-- Material for this task follows --

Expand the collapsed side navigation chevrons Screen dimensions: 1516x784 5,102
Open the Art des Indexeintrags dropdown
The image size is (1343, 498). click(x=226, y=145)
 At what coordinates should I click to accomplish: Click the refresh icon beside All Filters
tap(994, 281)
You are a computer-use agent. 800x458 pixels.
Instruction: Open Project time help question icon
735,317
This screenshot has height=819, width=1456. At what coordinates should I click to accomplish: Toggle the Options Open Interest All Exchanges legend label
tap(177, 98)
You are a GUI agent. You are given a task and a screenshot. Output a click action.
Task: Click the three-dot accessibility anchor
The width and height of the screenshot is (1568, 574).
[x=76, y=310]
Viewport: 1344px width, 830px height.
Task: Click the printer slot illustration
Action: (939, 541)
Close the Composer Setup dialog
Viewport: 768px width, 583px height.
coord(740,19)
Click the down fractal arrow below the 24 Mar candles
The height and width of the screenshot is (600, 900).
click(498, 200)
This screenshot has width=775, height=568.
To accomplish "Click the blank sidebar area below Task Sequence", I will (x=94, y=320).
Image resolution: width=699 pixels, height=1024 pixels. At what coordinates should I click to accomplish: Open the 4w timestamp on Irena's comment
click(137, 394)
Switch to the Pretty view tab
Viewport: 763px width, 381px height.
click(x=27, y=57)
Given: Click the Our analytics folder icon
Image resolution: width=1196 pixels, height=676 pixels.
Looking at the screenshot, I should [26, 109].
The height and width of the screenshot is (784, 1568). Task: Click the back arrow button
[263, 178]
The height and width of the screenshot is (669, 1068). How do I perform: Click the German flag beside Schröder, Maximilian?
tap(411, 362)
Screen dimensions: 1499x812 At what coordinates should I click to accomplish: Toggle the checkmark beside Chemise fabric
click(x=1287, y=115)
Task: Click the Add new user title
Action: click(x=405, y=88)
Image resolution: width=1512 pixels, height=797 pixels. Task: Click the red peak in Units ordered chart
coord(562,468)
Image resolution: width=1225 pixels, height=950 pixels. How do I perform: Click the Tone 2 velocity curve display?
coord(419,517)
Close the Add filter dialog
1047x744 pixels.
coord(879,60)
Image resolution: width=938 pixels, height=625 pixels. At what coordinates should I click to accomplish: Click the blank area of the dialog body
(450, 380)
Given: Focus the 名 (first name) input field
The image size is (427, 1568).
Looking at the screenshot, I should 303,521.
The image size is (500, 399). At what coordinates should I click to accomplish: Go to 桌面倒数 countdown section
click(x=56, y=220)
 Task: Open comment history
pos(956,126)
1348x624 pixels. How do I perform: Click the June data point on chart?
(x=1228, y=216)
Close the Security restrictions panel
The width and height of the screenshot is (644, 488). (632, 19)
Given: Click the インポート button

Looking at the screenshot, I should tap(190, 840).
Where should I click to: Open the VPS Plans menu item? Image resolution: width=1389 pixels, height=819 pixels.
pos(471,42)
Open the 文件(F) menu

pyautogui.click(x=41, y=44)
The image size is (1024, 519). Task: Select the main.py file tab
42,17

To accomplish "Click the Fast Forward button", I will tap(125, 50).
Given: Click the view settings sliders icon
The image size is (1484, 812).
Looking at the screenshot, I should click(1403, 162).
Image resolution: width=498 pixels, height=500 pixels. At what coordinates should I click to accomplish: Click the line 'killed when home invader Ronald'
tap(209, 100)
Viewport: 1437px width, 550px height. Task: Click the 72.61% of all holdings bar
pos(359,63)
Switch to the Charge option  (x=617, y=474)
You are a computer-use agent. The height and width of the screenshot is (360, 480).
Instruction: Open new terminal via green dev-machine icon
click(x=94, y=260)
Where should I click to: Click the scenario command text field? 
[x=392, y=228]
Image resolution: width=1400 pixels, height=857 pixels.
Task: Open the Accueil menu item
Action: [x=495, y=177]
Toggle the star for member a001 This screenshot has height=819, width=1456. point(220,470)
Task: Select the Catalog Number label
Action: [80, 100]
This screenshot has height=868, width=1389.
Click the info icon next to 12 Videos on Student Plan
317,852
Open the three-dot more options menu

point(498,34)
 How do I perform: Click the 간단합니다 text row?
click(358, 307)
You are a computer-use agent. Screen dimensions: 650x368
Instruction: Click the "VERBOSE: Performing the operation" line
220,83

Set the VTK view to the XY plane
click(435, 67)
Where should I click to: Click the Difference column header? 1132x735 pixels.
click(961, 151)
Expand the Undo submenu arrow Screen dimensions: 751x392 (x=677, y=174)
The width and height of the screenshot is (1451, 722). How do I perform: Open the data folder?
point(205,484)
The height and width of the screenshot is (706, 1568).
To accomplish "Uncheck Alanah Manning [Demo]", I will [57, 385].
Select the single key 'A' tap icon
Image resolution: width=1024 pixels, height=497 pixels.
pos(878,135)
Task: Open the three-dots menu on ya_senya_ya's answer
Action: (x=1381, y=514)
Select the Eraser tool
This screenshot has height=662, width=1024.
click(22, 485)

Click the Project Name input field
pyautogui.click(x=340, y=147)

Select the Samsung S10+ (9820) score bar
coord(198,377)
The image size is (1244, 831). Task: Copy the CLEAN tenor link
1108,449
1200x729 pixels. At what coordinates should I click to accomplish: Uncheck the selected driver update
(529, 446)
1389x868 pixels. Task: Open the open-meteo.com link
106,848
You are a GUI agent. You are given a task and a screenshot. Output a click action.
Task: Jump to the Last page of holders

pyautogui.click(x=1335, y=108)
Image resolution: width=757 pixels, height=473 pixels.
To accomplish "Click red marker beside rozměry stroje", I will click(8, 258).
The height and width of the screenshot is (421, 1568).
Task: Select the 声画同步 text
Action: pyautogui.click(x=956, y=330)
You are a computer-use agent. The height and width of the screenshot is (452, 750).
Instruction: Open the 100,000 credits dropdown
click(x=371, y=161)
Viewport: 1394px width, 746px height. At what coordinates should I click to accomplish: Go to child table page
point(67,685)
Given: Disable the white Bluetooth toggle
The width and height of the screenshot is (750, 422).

-- Material for this task concluded --

# Exercise objective
Copy each line from the data that features the string "below".

# Exercise output
Click the down fractal arrow below the 24 Mar candles
To accomplish "Click the blank sidebar area below Task Sequence", I will (x=94, y=320).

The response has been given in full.